LA USANO 9 TESTATE SU 10: COSÌ PUÒ CAMBIARE IL NOSTRO LAVORO
L’intelligenza artificiale ha già cambiato il mio lavoro. O almeno un ambito specifico del mio lavoro: le interviste. Sbobinarle è un’attività lunga e noiosa, eppure indispensabile. Da molti mesi lo fa una AI per me. Ci sono alcuni smartphone che hanno questo super-potere inserito nell’app Registratore. Funzionano benino. Meglio ancora se si riesce a un utilizzare un pc o un Mac che sfrutti Whisper, il modello “speech-to-text” di OpenAI: i risultati sono sbalorditivi e le ore di lavoro - meccanico e non creativo - risparmiate in un anno sono decine.
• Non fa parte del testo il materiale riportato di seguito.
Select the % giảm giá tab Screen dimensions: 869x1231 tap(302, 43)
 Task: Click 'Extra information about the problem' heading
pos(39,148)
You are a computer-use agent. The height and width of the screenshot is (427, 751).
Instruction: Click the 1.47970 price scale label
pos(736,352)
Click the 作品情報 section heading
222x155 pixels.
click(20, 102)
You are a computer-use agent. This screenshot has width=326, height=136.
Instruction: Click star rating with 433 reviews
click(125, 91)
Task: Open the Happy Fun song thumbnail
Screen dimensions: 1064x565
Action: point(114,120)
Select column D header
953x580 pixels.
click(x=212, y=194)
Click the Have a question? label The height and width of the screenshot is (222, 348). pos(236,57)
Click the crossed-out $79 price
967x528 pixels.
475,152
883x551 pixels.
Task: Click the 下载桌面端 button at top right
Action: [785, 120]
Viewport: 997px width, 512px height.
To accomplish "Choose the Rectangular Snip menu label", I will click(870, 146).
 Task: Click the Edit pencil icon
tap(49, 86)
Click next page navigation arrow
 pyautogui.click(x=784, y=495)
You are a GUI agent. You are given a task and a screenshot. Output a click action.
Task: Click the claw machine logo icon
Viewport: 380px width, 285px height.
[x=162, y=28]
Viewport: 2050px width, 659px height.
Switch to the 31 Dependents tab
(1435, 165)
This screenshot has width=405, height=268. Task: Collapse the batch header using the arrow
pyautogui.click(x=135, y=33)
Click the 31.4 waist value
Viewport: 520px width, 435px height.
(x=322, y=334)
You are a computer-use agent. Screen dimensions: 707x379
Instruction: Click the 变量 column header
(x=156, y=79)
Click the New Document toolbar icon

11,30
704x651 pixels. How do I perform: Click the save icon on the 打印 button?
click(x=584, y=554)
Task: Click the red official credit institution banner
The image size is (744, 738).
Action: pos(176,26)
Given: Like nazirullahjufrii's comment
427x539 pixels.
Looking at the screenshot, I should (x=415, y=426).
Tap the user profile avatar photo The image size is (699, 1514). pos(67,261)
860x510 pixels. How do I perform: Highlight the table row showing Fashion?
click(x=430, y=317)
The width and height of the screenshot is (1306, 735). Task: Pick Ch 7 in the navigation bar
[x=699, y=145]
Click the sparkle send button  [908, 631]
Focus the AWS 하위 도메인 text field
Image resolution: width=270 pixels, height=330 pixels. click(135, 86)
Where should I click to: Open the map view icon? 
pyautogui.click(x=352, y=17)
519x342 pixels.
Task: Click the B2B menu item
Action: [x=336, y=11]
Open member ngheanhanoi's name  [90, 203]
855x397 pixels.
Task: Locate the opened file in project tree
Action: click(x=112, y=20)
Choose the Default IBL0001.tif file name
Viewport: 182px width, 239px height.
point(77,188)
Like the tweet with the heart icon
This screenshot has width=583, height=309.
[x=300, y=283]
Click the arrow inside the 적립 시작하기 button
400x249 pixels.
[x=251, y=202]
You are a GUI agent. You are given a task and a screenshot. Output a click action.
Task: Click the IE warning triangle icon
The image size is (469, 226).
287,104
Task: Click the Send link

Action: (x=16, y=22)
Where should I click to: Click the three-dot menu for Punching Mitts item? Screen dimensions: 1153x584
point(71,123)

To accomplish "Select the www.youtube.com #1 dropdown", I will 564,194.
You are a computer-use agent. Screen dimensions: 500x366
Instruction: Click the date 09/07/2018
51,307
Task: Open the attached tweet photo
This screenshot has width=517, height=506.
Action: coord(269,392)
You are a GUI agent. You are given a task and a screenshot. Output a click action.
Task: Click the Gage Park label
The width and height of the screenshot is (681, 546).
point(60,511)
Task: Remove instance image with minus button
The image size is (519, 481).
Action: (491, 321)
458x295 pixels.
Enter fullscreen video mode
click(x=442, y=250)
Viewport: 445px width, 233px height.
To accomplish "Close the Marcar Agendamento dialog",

È un buon modo di vedere l’avvento dell’AI nelle redazioni. Non sostituti dei giornalisti per creare articoli (anche se possono farlo, per quanto non ancora benissimo) ma strumenti al servizio di reporter, commentatori, titolisti, esperti SEO, social media manager. Ognuna di queste categorie può già sfruttare un qualche strumento di AI per semplificarsi la vita. E tantissimi già lo fanno. Secondo un report della London School of Economics, il 90% delle testate giornalistiche utilizza già l’AI
(in qualche modo, anche sperimentale) nella produzione di news, il 75% per la raccolta di informazioni, l’80% per la distribuzione delle notizie. Un esempio virtuoso italiano? La testata di tecnologia DDay.it ha da poco aperto una sezione con articoli tradotti in inglese dall’intelligenza artificiale. «La traduzione con GPT-4 risulta accurata su argomenti tecnici e comunque leggibile. Ma il pezzo dev’esser ben scritto in italiano, altrimenti anche la traduzione è scadente» dice Roberto Pezzali, caporedattore di DDay. I prossimi utilizzi? «Stiamo facendo test sull’AI che dà suggerimenti, propone alternative di titoli e post per i social. Tutte attività di complemento che non intaccano le scelte editoriali».